Immigrant Farmworkers, a Hidden Part of NY’S Local Food Movement

Listen to Aurora Almendral’s story about immigrant farmworkers on WNYC, NY Public Radio.

The reality of agriculture is that a hefty percentage of the workers who plant and harvest New York’s local food are immigrant workers, many of whom put themselves in danger to cross the border into the United States to work in our farms.

Bunched carrots are prepared for market. (Photo: Courtney Dudley)

In New York, farmworkers work long hours with no overtime pay and no right to a right to a day of rest. Nor do they have the right to collective bargaining — something Cesar Chavez fought for fifty years ago. But that was in California, and those labor laws don’t cross state lines into New York.

Antonio Valeriano is originally from Oaxaca, and now works at a farm in the Hudson Valley. “We wake up at five in the morning, because we need to be at work by six. In the morning.” He’s often works until 8 at night, and as late as 10 p.m. when the harvest is at it’s busiest.

Like many farmworkers, they live in a grower-provided labor camp — which on this farm means a run-down old house on the property where they sleep three to a room.

When they get back to the house, the men cook dinner in shifts, “something that we can put together quickly. More than anything we want to rest. So we don’t cook anything very complicated. So, fast food.”

Valeriano says “Yes, the work is hard, and we almost never rest,” but he isn’t complaining. “Like I said, we don’t consider this work, we don’t think of it that way. We like doing this.” As he shows me around the grounds and the packing house across the driveway, he’s clearly proud of what he does.

Valeriano’s son, Gabriel, also lives at the labor camp. (Photo: Courtney Dudley)

Gerardo Gutiérrez, an attorney working with the Rural Migrant Ministry in Poughkeepsie, is campaigning to remove the exclusions that keep farmworkers from having the same rights as all other New York State workers. He says, “this is an issue that is not only a human rights issue, it’s a labor issue, it’s a moral issue. No matter how you slice it, this issue is a no-brainer because we need to give these people some rights.”

Gutierrez says The farmworkers are often happy to work the extra hours, the no-overtime pay provision means that they don’t get time and a half after 40 hours, so growers are capitalizing on labor that’s not being fully compensated.

The campaign for farmworker’s rights has met with opposition from the New York Farm Bureau, the organization that represents farmer’s interests. While they support the right to a day of rest, they believe that the right to overtime pay and the right to collective bargaining isn’t appropriate for the seasonal nature of New York agriculture. Instead they are focusing on the big picture of immigration reform, which they believe will improve the lives of farmworkers, and the growers they work for.

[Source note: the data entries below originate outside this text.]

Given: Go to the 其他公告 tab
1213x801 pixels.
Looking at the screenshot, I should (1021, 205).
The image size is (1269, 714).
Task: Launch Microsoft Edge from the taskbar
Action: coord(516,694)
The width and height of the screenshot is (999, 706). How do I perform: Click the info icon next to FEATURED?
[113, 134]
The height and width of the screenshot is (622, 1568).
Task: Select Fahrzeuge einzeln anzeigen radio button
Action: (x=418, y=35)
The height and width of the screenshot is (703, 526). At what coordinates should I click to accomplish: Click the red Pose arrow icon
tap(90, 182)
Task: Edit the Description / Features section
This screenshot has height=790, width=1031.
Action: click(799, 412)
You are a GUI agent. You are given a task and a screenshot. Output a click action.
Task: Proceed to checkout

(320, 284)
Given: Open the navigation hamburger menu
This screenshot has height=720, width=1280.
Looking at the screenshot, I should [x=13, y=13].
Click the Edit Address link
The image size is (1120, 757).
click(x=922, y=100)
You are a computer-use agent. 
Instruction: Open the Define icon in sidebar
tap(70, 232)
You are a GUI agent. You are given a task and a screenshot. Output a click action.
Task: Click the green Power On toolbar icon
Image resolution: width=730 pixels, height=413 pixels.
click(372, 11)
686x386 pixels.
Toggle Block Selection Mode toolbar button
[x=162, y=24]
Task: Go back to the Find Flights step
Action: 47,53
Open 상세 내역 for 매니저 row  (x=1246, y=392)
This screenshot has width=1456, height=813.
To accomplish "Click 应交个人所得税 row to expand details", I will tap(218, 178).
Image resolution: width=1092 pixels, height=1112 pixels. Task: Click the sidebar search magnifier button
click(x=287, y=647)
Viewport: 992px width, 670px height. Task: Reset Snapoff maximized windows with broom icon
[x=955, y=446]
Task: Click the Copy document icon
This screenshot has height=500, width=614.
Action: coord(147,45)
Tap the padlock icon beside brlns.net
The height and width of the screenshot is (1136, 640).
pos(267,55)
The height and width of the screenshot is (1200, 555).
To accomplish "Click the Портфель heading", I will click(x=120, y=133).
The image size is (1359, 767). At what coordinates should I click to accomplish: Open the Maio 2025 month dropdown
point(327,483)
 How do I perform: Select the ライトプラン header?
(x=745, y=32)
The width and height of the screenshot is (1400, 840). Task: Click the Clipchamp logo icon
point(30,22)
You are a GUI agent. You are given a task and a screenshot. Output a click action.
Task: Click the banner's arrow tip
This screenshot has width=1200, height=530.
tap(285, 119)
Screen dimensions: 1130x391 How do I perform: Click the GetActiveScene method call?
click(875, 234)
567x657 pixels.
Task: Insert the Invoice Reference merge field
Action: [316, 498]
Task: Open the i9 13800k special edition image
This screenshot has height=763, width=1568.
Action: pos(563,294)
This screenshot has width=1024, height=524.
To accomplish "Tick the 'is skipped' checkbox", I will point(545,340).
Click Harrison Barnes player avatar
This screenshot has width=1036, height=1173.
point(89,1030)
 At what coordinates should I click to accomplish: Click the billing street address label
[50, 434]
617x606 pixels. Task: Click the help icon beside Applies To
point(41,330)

John Glebocki is a fifth generation farmer in the fertile black dirt region of Orange County, New York. His ancestors originally broke up the dirt back in the 1880s, and he and his crew farm 120 acres of land. Unlike Valeriano, he has a larger team of workers, who only work about 8 hours a day, depending on the harvest.

He has stands in twenty-one farmer’s markets in the city. Depending on the season, he’s selling vegetables like lacinato kale, kirby cucumbers, hardneck garlic, frying peppers, hot peppers, parsnip, zebra eggplants and purple carrots.

It’s the sort of locally-grown farmer’s market fare that New Yorkers have demanded. But this kind of multi-crop farming is labor intensive. He estimates that labor costs already make up about half of what he charges for any given vegetable.

Unlike the Farm Bureau, Glebocki supports the idea of overtime pay for his workers. He just doesn’t see how it can be economically viable, “It all comes down to what the grower is getting for his product. You know if we were getting tremendous profit for what we sell, I’m sure we’d be able to offer more.”

“But we can’t.”

A worker takes in a crate of produce from the fields at Glebocki farms. (Photo: Courtney Dudley)

Glebocki calculates that either consumers will have to pay more for their vegetables, or tax breaks or other provisions have to be made for growers to offset the higher cost in labor.

Small- and medium-sized growers like Glebocki are at the heart of New York’s locally-grown food movement. It’s a group that Maggie Gray, a professor of political science at Adelphi University, has been researching for her book on labor and food ethics.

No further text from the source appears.